January is shaping up to be another profitable month for Target Sports (it's just a matter of whether or not the win for the first month of 2012 is over or under $6,000!).

We had a bump or two along the way, but the pattern of wins and losses has settled down into a relative walk in the park since I gave up on trying to match each day's big bets with the shortest odds available.

Month after month, the message from the numbers is that random selection rules!

Every time I try to out-think the process, I get into trouble, so from now on I'm sticking with letting the dogs lie where they may.

For a while I ditched +100 as the lowest acceptable qualifying marker (aka even money) and bumped the floor up to +105, based on my discovery that even-money bets had cost us more than $40,000 since this transparent pretty much daily trial began more than 18 months ago.

Then I looked a little closer, and realized that the damage was done while I was listening to dissenting voices and straying from the original random concept.

All this began almost three - or is it four? - years ago when a globe-trotting gambler whom I refer to from time to time as "Peter Punter" began blasting me with e-mails suggesting that sports betting was a far better milieu for Target than casino table games.

His reasoning was that handicappers (known as cappers) all over the Internet are claiming win rates of 65% to 85% vs. a theoretical win rate of just over 49% for anyone betting money at blackjack or baccarat.

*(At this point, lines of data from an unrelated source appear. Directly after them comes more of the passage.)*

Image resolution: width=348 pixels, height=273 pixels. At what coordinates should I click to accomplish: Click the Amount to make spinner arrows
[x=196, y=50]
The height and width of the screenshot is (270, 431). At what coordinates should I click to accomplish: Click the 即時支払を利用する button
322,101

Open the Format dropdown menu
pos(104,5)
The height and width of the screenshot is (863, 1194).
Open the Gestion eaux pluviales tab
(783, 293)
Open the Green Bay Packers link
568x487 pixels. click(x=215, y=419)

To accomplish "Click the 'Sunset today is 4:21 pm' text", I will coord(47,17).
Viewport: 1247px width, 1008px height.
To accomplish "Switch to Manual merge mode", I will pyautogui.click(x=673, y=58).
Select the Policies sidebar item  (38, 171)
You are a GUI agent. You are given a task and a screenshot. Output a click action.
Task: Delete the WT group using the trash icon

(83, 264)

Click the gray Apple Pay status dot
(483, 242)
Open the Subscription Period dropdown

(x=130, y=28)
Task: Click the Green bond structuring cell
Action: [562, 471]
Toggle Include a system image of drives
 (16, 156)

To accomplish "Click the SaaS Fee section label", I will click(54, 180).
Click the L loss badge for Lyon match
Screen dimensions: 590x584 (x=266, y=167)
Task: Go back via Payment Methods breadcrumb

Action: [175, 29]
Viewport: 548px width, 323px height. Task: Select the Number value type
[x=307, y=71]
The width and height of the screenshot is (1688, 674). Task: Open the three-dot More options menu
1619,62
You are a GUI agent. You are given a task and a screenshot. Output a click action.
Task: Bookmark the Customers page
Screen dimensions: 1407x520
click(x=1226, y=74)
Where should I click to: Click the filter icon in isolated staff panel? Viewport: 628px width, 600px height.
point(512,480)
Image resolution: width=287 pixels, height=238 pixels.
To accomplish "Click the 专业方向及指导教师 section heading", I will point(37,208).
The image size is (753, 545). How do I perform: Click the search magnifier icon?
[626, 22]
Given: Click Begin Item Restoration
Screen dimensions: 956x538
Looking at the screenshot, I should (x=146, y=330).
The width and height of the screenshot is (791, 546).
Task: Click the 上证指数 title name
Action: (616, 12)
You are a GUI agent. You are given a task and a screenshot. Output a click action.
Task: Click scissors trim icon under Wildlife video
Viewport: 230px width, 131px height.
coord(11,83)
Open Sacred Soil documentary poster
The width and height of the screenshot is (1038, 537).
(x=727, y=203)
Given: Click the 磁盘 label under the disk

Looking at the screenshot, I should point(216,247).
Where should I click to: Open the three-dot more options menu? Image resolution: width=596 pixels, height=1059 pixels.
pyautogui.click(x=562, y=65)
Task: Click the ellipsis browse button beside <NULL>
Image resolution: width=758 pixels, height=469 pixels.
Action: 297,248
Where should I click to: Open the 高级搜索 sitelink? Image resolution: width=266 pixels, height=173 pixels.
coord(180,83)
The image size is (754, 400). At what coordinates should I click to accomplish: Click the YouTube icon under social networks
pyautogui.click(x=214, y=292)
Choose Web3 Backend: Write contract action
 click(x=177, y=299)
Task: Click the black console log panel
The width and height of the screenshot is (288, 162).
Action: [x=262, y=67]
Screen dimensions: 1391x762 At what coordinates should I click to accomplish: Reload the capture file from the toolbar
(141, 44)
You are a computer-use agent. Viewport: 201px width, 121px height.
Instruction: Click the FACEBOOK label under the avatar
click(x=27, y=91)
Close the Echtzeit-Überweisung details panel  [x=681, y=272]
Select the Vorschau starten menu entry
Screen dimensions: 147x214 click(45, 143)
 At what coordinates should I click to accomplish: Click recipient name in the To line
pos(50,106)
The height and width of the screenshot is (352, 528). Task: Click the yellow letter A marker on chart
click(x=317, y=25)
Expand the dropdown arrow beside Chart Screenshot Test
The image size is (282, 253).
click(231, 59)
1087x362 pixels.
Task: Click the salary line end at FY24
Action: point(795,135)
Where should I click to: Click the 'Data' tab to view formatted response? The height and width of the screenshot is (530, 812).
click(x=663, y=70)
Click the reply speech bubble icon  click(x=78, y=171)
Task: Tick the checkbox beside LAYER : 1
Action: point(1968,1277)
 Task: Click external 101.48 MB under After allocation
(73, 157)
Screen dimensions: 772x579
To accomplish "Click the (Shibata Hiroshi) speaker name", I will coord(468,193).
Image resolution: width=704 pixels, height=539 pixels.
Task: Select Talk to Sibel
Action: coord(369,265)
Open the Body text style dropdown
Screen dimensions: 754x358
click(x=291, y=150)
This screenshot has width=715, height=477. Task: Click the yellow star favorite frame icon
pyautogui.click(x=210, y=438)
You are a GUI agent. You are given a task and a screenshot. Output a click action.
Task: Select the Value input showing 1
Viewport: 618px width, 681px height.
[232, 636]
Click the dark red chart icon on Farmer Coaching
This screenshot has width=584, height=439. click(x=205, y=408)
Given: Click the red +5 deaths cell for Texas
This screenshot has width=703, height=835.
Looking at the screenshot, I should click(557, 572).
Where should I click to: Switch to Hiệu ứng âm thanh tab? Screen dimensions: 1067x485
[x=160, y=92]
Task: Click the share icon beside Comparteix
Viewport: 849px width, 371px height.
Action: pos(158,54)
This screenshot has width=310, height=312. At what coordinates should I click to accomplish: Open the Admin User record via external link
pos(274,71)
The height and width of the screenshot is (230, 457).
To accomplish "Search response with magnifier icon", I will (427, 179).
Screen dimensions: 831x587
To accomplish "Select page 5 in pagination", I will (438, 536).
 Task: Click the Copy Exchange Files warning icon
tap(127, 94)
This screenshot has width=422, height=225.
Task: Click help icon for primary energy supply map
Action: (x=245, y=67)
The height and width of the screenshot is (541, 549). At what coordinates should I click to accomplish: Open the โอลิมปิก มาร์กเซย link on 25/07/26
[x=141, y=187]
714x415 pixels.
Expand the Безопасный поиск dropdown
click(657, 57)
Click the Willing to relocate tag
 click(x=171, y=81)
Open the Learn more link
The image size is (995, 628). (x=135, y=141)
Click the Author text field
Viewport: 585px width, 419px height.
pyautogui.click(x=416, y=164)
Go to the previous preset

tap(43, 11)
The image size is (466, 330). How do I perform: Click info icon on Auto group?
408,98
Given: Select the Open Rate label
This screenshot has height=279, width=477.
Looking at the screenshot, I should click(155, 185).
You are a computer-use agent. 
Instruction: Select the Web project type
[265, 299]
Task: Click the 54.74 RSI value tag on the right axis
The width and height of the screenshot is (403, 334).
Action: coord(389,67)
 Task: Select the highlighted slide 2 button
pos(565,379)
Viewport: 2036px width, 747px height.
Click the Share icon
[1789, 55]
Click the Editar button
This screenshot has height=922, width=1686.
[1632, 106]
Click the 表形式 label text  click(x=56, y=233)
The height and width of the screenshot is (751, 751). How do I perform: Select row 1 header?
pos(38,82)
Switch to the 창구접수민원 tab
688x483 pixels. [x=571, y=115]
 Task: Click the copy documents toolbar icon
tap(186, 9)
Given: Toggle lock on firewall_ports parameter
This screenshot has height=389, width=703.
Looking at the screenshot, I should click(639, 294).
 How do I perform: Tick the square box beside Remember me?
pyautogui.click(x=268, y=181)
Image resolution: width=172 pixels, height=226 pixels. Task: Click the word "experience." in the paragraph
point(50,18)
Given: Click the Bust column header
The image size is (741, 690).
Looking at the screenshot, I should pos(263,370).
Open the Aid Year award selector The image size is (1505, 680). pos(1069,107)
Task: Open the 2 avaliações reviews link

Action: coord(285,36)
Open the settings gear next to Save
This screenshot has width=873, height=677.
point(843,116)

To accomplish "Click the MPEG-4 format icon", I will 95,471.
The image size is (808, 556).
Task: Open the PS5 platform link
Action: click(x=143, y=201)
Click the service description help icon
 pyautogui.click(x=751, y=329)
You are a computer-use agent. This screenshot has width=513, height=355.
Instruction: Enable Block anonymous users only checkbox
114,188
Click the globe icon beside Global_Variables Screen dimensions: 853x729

The fatal flaw in his reasoning was, of course, odds.

Cappers can claim those seemingly impressive win rates because most of the time they play it very, very safe and tout favorites.

And if your (say) 75% WR consisted of picks averaging odds of -200 (1/2 in the odds system I was brought up with), what looks good in a boastful headline on the web site is less than stellar down on the bottom line.

My initial advice to Pete was that he ignore cappers altogether and focus solely on underdogs, selecting them randomly and applying some modification of the Target rules to detemine daily bet values.

He ignored me, and over a period of a few weeks, lost his shirt.

The first open trial I set up (selections posted and e-mailed well in advance of game times) picked just seven dogs a day, and limited the bet spread from 1 to 100 ($5 to $500).

I accepted propositions at pretty much any odds, reasoning that although bets at +150 and higher (that's 2-3 in English) would win less often, their high paybacks would make up for their relative scarcity.

Wrong!

The one good thing (and it was a very good thing) that came out of that first trial was that it enabled me to accumulate a lot of valuable and insightful statistics.

In the current Target Sports trial, we have defied negative expectation by turning an overall bookies' edge of a tad under 10.0% into a win that represents 8.0% of our total action.

Along the way, I received all sorts of advice from sports and math experts, including a finger-wagging lecture that the 10% bookies' edge I could expect consisted of the rake on both sides of every proposition, and would not necessarily be reflected in a comparison between the number of losses vs. the number of wins.

Bollocks!

Bookies expect to win 55 out of every 100 bets, and that's exactly the way it has turned out with the 5,067 bets we have put in play as of January 30, 2012.

The exact bookies' edge at this point is 9.7%.

We have risked a total of $2.32 million since July 24, 2010, so our $185,570 win to date in hard cash, not fancy percentages, is, as I said, eight percent of our total action.

I count that as a resounding success, and I challenge any of those own-trumpet-blowing cappers to match it!

That's not to say we didn't have some scary moments. Last summer, when I was hindering random selection with the application of what seemed like common sense, caution very nearly cost us our (by then) six-figure bankroll.

We started out with random selection, then got greedy: That's the bottom line.

It's also correct (but not fair) to say that if we'd hit a $100,000 slump from the outset, then Target Sports would never have got off the ground.

As it is, we never used up our initial $5,000 buy-in, which had $20,000 in reserve.

Target's one irreversible failure has been the "5-a-day" trial which I spun off from the primary experiment just before its first anniversary last July.

I try to pay respectful attention to the views of others, and quite frequently, I would hear suggestions that 20 bets a day is just too many.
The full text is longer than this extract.